** Opening Recorded information block **
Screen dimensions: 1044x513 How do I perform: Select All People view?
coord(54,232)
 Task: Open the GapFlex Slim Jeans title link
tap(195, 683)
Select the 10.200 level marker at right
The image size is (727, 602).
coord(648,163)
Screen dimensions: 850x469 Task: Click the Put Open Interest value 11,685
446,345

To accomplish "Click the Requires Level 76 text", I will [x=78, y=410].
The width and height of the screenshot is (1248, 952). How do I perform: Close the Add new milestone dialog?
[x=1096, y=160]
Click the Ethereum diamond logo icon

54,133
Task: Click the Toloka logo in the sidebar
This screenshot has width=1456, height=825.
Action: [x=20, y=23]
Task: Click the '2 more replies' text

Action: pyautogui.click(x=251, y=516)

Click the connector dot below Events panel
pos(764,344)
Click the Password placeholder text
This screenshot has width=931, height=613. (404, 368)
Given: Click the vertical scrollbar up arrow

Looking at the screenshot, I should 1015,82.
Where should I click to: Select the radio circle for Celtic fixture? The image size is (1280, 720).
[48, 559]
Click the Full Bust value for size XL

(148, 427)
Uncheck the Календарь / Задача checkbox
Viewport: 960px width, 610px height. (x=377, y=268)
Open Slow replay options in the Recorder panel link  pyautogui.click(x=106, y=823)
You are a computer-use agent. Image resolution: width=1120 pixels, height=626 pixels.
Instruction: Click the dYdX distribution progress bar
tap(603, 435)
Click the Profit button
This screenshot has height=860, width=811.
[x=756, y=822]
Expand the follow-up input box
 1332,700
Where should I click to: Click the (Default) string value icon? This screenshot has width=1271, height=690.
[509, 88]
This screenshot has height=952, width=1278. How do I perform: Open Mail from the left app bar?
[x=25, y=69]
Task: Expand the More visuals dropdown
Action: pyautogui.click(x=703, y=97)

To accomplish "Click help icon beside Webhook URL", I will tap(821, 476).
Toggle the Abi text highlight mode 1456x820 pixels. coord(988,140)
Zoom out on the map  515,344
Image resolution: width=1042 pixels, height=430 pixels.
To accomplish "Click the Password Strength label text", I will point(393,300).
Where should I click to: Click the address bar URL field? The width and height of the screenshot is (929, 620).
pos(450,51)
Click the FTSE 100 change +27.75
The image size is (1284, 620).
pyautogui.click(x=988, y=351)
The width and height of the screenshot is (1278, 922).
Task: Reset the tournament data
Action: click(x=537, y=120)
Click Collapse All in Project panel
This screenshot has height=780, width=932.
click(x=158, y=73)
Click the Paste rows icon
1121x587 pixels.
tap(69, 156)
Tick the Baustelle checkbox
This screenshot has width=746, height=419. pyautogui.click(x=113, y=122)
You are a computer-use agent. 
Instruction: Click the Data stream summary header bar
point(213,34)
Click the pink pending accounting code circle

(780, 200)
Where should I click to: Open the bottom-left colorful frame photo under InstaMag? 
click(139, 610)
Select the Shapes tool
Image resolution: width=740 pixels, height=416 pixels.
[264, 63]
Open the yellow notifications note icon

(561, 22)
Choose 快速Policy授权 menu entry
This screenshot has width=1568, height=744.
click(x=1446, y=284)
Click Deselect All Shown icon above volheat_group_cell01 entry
** Closing Recorded information block **
What you need to do -> Every entry above must be returned word for word.

Output of the exercise ->
Screen dimensions: 1044x513 How do I perform: Select All People view?
coord(54,232)
 Task: Open the GapFlex Slim Jeans title link
tap(195, 683)
Select the 10.200 level marker at right
The image size is (727, 602).
coord(648,163)
Screen dimensions: 850x469 Task: Click the Put Open Interest value 11,685
446,345

To accomplish "Click the Requires Level 76 text", I will [x=78, y=410].
The width and height of the screenshot is (1248, 952). How do I perform: Close the Add new milestone dialog?
[x=1096, y=160]
Click the Ethereum diamond logo icon

54,133
Task: Click the Toloka logo in the sidebar
This screenshot has width=1456, height=825.
Action: [x=20, y=23]
Task: Click the '2 more replies' text

Action: pyautogui.click(x=251, y=516)

Click the connector dot below Events panel
pos(764,344)
Click the Password placeholder text
This screenshot has width=931, height=613. (404, 368)
Given: Click the vertical scrollbar up arrow

Looking at the screenshot, I should 1015,82.
Where should I click to: Select the radio circle for Celtic fixture? The image size is (1280, 720).
[48, 559]
Click the Full Bust value for size XL

(148, 427)
Uncheck the Календарь / Задача checkbox
Viewport: 960px width, 610px height. (x=377, y=268)
Open Slow replay options in the Recorder panel link  pyautogui.click(x=106, y=823)
You are a computer-use agent. Image resolution: width=1120 pixels, height=626 pixels.
Instruction: Click the dYdX distribution progress bar
tap(603, 435)
Click the Profit button
This screenshot has height=860, width=811.
[x=756, y=822]
Expand the follow-up input box
 1332,700
Where should I click to: Click the (Default) string value icon? This screenshot has width=1271, height=690.
[509, 88]
This screenshot has height=952, width=1278. How do I perform: Open Mail from the left app bar?
[x=25, y=69]
Task: Expand the More visuals dropdown
Action: pyautogui.click(x=703, y=97)

To accomplish "Click help icon beside Webhook URL", I will tap(821, 476).
Toggle the Abi text highlight mode 1456x820 pixels. coord(988,140)
Zoom out on the map  515,344
Image resolution: width=1042 pixels, height=430 pixels.
To accomplish "Click the Password Strength label text", I will point(393,300).
Where should I click to: Click the address bar URL field? The width and height of the screenshot is (929, 620).
pos(450,51)
Click the FTSE 100 change +27.75
The image size is (1284, 620).
pyautogui.click(x=988, y=351)
The width and height of the screenshot is (1278, 922).
Task: Reset the tournament data
Action: click(x=537, y=120)
Click Collapse All in Project panel
This screenshot has height=780, width=932.
click(x=158, y=73)
Click the Paste rows icon
1121x587 pixels.
tap(69, 156)
Tick the Baustelle checkbox
This screenshot has width=746, height=419. pyautogui.click(x=113, y=122)
You are a computer-use agent. 
Instruction: Click the Data stream summary header bar
point(213,34)
Click the pink pending accounting code circle

(780, 200)
Where should I click to: Open the bottom-left colorful frame photo under InstaMag? 
click(139, 610)
Select the Shapes tool
Image resolution: width=740 pixels, height=416 pixels.
[264, 63]
Open the yellow notifications note icon

(561, 22)
Choose 快速Policy授权 menu entry
This screenshot has width=1568, height=744.
click(x=1446, y=284)
Click Deselect All Shown icon above volheat_group_cell01 entry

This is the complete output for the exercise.